Document segment —
Toward the main market road
there is the Thai flow-over and the Yao. Coming dow
the line to my right from left there are a few more familiar faces but many
of the names I don't know until I reach Mita, Meeyer and Meesoo's mother.
Meeyer's mother is the strongest looking of the
ones I know with a good look to her face and to her children. Also a dilligent worker and always sells her vegetables and
herbs well. She makes maybe fifty or sixty baht
a day on the afternoon market and maybe some on the morning market as
well. Some bring their babies wrapped on their backs, asleep in the
sun. Often the wrap is a cotton blue and white and red plaid.
Others come in their traditional Akha clothes and then others just some come however
which is a pretty haphazard categorie in this neck
of the woods. The christian Akha have been
discouraged from wearing their full traditional garb, taught it is evil, that
it is only ok "sometimes". This is very different than from
the traditional villages. In theological circles this is called
"extraction theology", removing people completely from their
culture to make them into good white bread children. In traditional villages
few Akha are ashamed of who they are.
Half of the
difficulty for me here is that I don't yet know enough of the Akha language.
Of course not knowing what it is they are saying is probably psychologically
less painfull considering that they are usually
laughing at me.
One Thai women is waiving a squash around trying to get the
pleasant Akha wome to lower her price. Three baht, and still no deal. That is too cheap but at
this point the Thai woman's face is in it so she finally cuts some deal and
takes all of the squash.
Now here comes
the woman who was cut across one side of her face and lost the eye. Many of
the Akha wear some kind of scar from forest accidents, some of the men bear
scars from wars, serving as porters and such.
A vehicle pulls
up the lane from my right and though I can't see it yet I know it has to be
some Thai vendor who is going to get his vehicle up this lane to the main
market. It is about impossible to do and it disrupts everything and
makes everyone move their products, when he damn well could go around on one
of the regular streets instead of this alley.
Behind the wall
the Akhas stand against is a lychee
orchard which looks very cool at this moment.
POW's
Back in 1990 when I first
moved to Maesai, I hired a
English teacher from burma, a hill tribe man, for teaching a
friend.
One day a few other hill
tribe guys came along and told me that they had seen in the last two years a
party of ten to twenty foreigners in a caravan that was well guarded, walking
north in Laos in the mountain jungle. (that would make it about 1989)

Provided material —
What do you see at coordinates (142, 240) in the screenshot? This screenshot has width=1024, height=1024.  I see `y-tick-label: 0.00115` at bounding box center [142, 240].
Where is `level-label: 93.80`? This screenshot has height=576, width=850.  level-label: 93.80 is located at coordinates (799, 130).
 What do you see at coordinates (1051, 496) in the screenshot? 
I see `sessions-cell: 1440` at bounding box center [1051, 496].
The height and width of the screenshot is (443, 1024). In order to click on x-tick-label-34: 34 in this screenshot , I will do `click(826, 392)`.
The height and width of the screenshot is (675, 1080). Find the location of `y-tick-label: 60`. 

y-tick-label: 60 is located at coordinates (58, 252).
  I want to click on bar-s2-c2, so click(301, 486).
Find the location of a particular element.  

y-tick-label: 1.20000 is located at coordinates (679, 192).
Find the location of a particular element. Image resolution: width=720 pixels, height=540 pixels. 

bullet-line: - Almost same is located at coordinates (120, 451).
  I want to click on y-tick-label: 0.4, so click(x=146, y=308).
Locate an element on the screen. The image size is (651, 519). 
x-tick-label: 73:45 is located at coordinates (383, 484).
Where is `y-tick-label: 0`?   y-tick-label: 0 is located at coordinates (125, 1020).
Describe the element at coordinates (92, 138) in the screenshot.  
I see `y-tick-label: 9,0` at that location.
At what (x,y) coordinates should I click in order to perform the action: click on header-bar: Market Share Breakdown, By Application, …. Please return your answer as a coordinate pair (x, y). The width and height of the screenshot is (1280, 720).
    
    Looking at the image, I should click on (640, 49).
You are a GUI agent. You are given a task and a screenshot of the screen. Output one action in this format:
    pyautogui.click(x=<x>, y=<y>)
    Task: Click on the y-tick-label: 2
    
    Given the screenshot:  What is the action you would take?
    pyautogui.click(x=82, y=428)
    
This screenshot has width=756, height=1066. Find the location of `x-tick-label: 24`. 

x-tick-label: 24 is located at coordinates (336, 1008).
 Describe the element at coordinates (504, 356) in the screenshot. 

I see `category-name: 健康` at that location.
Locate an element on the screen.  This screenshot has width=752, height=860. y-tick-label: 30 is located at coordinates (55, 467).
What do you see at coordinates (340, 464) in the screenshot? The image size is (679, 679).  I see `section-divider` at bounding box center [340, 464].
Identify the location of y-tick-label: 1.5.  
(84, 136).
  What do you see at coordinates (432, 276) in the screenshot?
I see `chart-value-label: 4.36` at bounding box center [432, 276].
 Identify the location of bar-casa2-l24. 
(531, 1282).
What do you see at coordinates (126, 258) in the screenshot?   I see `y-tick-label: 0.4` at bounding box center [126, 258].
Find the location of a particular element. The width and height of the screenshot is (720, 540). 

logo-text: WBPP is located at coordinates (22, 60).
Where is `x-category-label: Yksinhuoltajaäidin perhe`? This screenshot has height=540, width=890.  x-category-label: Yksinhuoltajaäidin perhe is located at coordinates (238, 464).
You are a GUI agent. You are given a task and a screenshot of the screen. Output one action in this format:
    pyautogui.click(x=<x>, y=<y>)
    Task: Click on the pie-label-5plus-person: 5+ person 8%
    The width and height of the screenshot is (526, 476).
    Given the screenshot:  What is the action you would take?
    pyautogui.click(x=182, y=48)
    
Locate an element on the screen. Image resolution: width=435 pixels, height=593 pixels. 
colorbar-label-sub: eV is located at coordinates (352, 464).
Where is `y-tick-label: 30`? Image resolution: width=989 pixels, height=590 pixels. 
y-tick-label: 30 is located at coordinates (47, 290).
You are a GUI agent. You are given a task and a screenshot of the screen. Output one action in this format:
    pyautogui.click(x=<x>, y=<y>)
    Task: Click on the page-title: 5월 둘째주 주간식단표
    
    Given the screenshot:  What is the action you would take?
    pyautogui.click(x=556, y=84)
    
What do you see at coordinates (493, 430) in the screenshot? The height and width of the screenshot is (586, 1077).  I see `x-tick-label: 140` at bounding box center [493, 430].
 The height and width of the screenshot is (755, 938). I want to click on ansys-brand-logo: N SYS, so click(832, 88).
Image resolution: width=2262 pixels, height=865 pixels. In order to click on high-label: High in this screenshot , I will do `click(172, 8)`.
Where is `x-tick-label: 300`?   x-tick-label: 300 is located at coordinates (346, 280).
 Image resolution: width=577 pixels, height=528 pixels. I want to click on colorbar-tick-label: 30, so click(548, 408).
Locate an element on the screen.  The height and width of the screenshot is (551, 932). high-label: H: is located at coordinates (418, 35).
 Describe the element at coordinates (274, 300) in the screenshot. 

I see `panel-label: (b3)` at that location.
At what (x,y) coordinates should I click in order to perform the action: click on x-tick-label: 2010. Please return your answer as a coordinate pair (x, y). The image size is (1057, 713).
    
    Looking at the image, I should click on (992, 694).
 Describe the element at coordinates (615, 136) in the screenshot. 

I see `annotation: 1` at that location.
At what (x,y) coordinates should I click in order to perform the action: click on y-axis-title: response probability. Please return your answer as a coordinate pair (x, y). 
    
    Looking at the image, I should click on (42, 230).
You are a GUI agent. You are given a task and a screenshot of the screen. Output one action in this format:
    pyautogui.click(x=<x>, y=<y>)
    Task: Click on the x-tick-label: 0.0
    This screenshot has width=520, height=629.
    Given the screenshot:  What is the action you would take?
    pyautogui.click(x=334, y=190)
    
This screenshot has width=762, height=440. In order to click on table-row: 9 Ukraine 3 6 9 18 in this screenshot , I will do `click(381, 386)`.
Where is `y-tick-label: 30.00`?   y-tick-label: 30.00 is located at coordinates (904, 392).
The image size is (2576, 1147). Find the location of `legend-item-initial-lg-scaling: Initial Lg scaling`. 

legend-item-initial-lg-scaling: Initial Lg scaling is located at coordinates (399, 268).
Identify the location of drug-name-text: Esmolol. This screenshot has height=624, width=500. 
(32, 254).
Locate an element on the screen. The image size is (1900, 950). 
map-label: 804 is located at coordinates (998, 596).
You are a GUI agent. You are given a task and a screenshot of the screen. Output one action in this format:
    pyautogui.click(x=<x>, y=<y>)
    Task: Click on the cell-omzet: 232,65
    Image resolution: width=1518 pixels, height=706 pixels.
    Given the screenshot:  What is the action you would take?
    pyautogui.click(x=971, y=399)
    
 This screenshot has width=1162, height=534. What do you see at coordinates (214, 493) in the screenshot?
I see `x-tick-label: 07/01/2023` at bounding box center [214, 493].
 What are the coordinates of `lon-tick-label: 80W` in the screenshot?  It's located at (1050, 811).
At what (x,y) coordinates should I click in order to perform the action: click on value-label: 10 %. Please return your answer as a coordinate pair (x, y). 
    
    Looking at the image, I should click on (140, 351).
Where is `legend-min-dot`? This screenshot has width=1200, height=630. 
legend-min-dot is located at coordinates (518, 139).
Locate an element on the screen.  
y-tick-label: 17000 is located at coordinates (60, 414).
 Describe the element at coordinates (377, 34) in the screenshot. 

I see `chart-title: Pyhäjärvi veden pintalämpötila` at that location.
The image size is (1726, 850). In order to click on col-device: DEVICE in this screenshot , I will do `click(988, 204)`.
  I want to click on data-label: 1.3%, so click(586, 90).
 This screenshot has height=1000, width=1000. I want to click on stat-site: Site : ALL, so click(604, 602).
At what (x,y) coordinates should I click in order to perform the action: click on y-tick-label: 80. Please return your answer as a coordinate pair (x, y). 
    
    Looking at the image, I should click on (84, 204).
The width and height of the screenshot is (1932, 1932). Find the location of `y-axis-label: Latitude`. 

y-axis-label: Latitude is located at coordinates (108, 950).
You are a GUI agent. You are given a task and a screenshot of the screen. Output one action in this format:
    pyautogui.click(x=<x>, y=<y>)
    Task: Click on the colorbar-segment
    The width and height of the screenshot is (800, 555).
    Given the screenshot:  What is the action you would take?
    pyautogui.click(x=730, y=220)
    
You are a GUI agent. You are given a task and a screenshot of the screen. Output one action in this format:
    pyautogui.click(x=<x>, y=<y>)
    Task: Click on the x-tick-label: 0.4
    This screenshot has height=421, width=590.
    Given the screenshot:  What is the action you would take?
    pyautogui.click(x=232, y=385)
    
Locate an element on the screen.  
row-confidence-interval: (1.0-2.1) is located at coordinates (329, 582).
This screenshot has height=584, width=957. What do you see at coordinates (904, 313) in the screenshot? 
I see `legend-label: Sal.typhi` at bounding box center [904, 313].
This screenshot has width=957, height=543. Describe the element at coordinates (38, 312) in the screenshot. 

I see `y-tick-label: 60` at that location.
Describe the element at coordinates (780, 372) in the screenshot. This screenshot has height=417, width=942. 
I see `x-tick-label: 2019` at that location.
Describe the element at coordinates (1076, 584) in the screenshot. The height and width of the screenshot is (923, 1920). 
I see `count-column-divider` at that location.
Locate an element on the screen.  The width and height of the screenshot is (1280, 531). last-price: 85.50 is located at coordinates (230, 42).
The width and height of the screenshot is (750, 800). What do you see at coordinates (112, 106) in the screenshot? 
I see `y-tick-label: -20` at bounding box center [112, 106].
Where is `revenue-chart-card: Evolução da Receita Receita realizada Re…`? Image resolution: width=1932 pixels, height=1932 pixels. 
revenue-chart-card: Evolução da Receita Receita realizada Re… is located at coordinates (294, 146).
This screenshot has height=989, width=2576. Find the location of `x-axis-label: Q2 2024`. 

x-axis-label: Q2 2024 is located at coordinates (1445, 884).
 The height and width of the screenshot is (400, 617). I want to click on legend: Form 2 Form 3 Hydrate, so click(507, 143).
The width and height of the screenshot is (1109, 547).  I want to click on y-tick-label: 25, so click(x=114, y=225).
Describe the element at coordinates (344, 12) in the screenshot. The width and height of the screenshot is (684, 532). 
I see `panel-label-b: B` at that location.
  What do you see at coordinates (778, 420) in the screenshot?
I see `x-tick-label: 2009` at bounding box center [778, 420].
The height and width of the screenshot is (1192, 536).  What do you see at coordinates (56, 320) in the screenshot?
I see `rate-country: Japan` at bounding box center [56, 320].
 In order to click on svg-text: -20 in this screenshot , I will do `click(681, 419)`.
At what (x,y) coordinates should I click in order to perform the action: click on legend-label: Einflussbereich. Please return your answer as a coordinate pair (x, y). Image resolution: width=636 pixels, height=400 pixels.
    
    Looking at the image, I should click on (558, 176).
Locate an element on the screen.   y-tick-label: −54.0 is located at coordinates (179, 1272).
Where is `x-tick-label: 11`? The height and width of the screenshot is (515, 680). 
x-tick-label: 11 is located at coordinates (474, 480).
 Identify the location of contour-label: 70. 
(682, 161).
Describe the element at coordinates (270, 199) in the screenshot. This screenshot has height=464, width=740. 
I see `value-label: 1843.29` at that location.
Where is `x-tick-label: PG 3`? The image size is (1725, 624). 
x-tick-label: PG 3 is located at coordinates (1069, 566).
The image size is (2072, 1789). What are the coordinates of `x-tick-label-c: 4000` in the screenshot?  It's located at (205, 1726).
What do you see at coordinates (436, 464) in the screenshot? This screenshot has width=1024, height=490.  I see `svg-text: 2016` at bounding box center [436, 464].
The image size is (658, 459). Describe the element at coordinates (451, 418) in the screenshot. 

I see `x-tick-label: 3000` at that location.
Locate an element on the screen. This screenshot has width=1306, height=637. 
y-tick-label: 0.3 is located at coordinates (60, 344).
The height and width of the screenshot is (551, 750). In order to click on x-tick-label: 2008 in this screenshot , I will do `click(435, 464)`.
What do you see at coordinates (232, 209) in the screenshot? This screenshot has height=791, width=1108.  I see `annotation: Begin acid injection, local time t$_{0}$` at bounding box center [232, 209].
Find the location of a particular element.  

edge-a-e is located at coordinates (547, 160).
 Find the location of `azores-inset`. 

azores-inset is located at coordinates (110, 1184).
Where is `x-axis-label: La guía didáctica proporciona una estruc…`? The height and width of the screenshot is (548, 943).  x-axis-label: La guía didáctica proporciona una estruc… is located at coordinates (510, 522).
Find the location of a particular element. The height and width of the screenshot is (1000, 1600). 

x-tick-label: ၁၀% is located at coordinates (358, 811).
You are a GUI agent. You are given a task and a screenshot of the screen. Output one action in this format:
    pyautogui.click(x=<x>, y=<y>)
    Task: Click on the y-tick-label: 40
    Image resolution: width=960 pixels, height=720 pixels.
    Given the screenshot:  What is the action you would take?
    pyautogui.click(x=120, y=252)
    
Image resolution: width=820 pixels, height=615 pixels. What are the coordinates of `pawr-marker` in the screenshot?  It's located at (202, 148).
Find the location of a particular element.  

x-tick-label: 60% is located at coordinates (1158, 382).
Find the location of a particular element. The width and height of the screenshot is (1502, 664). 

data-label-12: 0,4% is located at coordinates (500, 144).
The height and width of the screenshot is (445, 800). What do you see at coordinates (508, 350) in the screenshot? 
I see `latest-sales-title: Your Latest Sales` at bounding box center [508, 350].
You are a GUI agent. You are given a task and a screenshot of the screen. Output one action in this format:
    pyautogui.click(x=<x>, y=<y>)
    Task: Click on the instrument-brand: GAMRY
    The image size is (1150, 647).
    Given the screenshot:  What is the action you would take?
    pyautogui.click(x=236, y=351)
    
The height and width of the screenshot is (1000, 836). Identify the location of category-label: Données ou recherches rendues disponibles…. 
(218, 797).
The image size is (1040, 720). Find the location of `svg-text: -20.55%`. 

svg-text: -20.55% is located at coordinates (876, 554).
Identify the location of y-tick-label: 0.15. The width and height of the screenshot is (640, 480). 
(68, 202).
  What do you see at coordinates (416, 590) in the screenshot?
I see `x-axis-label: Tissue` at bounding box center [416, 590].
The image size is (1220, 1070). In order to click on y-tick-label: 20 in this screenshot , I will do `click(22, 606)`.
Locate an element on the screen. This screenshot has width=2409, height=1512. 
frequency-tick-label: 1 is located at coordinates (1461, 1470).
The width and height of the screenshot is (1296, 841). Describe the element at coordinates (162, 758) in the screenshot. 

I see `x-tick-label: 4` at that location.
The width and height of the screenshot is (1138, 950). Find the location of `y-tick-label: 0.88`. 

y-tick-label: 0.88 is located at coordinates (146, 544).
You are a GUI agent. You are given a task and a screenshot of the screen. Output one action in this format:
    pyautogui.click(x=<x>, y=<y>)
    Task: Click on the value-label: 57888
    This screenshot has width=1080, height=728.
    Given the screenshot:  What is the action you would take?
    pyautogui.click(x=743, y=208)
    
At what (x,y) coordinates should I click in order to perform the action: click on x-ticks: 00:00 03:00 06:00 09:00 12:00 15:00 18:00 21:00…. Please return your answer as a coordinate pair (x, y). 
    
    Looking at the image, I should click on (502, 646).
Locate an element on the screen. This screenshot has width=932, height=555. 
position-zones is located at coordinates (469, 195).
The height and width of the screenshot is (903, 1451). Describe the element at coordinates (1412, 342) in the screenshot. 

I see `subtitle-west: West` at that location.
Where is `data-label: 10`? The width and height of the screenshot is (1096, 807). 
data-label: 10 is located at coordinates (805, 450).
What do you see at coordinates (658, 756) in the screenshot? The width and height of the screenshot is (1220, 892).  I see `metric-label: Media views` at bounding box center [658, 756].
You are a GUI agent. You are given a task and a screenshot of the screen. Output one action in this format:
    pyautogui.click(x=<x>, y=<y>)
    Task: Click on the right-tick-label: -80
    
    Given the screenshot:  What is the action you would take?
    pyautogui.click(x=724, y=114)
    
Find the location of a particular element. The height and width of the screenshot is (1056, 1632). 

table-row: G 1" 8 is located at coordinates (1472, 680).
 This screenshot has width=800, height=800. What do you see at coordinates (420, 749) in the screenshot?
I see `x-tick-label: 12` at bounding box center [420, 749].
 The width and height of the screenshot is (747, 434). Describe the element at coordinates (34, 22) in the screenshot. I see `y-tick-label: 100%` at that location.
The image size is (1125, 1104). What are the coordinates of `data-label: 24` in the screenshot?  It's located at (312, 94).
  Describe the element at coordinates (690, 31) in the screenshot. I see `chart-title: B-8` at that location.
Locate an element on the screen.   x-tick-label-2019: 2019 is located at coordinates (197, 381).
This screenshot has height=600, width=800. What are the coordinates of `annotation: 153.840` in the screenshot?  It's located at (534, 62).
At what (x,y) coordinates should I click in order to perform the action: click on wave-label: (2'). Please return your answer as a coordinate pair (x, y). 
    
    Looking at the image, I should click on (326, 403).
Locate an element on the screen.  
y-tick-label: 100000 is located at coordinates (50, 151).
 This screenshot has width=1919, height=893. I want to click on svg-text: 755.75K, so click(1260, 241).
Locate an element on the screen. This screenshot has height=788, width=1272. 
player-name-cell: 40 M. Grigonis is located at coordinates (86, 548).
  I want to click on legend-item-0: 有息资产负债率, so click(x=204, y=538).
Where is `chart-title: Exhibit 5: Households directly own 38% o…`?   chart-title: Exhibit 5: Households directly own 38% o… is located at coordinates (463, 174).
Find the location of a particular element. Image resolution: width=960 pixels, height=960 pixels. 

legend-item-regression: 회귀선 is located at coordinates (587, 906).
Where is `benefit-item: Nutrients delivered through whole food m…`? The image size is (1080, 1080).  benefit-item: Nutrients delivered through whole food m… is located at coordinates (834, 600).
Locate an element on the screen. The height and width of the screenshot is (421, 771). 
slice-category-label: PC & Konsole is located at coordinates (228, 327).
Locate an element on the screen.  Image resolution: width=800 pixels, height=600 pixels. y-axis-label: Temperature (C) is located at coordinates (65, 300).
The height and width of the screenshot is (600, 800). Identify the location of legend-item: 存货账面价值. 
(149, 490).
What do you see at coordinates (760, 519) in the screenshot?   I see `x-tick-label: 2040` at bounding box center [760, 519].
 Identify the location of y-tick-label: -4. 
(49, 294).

What you are asked to do — In the account of the Akha market above, how much does Meeyer's mother make a day on the afternoon market?

Answer to this task — Maybe fifty or sixty baht.